To kick off this year's Festival I started with a tour of a building extremely significant to South Australia - Adelaide Town Hall. This was my first visit and I could not wait! At 9:45am I walked into the foyer and mingled with a group that was growing larger by the minute. It was great to see so many people keen to explore a beautiful building and learn about its importance in South Australian history. I was ready to learn, but also really wanted to stand on the balcony next to George, Ringo, Paul and John (missioned accomplished). Our tour started bang on 10am with the wonderful Glen at the helm. Glen has been volunteering and leading tours at Adelaide Town Hall for 25 years, we were certainly lucky to have such a knowledgeable and entertaining guide!
Opened in June 1866, the Town Hall has been an important venue in Adelaide for concerts, civic receptions, public gatherings and meetings ever since, from playing host to meetings foreshadowing Australian Federation, to hosting the pop band ‘The Beatles’ on the balcony above a crowd of thousands (if you didn't get my earlier reference!). One of the only 'town halls' in Australia (others were name 'City Hall'), it was designed by Edmund Wright of Wright and Woods architects as a result of a competition in 1863. Wright had originally chosen Tea Tree Gully freestone, Dry Creek bluestone and redbrick for the exterior of the building, however this was not a popular choice so further funds were sourced so that it could be constructed using local stone from the English and Brown quarry at Tea Tree Gully. The Albert Clock Tower was added to the front of the building, creating a unique veranda that extended right to the edge of the street. Glen also pointed out that the scale model of the building (found in the foyer) is incorrect - the actual clock tower only has 3 faces (which were installed in 1936), as it was thought no one would be looking at the clock from the rear of the building. The model in the foyer has a clock face on all four sides of the tower.

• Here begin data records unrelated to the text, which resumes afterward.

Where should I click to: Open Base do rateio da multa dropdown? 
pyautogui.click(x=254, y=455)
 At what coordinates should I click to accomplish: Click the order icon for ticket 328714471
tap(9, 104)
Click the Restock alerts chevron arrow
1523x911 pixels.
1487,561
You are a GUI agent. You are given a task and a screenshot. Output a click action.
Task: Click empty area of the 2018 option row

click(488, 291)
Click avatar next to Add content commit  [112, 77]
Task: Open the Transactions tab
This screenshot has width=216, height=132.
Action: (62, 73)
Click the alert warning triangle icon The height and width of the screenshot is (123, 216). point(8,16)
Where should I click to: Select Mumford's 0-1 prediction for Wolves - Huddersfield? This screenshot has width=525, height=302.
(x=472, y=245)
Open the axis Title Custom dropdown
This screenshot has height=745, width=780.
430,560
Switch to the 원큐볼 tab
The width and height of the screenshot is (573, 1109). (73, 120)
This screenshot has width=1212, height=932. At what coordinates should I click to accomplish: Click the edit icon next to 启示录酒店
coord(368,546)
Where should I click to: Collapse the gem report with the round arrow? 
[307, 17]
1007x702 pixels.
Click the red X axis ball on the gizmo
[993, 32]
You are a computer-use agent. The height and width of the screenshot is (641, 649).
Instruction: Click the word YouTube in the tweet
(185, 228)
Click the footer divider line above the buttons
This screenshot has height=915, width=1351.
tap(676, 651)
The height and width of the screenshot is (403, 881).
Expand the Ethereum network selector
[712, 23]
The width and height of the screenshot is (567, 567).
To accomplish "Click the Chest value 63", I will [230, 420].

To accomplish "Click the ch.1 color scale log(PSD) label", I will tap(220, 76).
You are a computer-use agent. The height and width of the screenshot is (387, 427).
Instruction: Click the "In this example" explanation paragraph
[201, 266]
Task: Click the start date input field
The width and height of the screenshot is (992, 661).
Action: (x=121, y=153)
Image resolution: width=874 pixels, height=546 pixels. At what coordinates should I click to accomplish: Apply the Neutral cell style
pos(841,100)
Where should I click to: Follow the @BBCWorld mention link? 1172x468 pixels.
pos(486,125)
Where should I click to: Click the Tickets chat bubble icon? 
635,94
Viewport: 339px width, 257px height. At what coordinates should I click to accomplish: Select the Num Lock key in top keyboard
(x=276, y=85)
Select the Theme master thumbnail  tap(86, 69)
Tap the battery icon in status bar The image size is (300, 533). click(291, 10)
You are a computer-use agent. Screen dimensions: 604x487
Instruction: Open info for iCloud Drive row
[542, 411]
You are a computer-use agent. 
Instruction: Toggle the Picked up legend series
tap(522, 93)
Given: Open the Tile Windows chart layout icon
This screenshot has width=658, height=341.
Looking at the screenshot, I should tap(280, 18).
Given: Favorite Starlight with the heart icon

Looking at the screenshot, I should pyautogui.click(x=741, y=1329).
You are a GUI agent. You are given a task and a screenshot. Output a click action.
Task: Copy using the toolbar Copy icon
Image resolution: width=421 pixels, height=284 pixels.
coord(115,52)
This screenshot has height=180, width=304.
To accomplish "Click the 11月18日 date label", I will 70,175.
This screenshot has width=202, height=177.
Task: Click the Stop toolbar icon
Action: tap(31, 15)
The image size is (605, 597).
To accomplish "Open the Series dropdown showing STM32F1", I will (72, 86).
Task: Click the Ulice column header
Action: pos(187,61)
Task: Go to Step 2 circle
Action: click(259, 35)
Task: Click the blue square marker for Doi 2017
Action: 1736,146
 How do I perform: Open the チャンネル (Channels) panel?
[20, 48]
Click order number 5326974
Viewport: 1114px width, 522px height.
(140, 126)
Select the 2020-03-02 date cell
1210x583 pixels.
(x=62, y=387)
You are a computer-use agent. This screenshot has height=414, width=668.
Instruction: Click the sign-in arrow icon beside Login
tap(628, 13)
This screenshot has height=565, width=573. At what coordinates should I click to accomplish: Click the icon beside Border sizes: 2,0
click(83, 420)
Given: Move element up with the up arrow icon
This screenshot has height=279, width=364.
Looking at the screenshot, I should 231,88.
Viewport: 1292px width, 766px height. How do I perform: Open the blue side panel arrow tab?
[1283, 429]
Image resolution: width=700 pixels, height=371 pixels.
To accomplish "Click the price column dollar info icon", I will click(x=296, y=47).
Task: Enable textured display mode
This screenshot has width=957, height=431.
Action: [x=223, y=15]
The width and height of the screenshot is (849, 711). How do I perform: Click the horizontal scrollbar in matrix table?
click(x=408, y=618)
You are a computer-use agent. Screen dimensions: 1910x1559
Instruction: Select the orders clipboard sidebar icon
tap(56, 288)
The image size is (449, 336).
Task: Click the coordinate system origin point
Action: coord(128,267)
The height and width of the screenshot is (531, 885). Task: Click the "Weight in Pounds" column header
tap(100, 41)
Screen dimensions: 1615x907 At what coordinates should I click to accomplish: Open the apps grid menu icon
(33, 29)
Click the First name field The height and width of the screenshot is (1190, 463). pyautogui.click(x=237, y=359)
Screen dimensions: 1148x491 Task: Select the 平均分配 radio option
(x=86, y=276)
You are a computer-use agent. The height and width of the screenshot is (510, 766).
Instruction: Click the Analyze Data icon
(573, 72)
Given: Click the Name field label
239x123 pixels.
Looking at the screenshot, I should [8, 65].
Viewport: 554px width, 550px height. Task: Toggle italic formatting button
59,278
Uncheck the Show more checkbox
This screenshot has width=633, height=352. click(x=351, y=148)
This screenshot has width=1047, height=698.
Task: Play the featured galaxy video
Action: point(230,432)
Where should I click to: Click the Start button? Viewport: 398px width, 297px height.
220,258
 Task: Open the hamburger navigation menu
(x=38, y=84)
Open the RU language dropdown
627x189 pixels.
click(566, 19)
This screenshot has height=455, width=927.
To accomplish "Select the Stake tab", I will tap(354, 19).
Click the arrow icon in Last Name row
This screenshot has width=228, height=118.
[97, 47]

Glen talked about the architecture of the building as we went. The beautiful Macclesfield marble staircase was an addition in the 1950s and the bells still toll on special occasions - they were rung last Thursday at 5pm to celebrate the 225th birthday of Colonel William Light. The Town Hall hosted many famous faces include Pope John Paul II, the Dalai Lama, Hilary Clinton, Queen Elizabeth II, Diana Princess of Wales and of course, The Beatles. The auditorium, still used today for events and concerts, is home to a beautiful organ. The original organ arrived in 1877 and now lives in Tanunda where it is still played. As part of the History Festival, every Wednesday the Friends of the Hill & Son Grand Organ offer tours to show off the inner mechanism and workings of the amazing 1877 Grand Organ. You can hear a short talk about its history, from the Adelaide Town Hall to its complete restoration/reconstruction in Tanunda and taste the stunning sounds of the Grand Organ in a live demonstration. For full details, click here. The organ currently in the Adelaide Town Hall auditorium cost $1.3 million was constructed in England. It has 4,500 pewter lined handmade pipes and was shipped over to Australia in pieces - it took six weeks to rebuild!
The next stop on our tour was the beautiful Banquet Room, again designed by Edmund Wright in the 1880s. One curious feature about this room is that by the time it came to add the wooden panelling, the funds had run out - the rest of the decoration had been extremely elaborate. Wright paid a painter 40 cents a week to 'paint' the wooden panelling around the walls. Standing in the centre of the room, the 3D effect is amazing, it is only when you are right up close you can see its 2D.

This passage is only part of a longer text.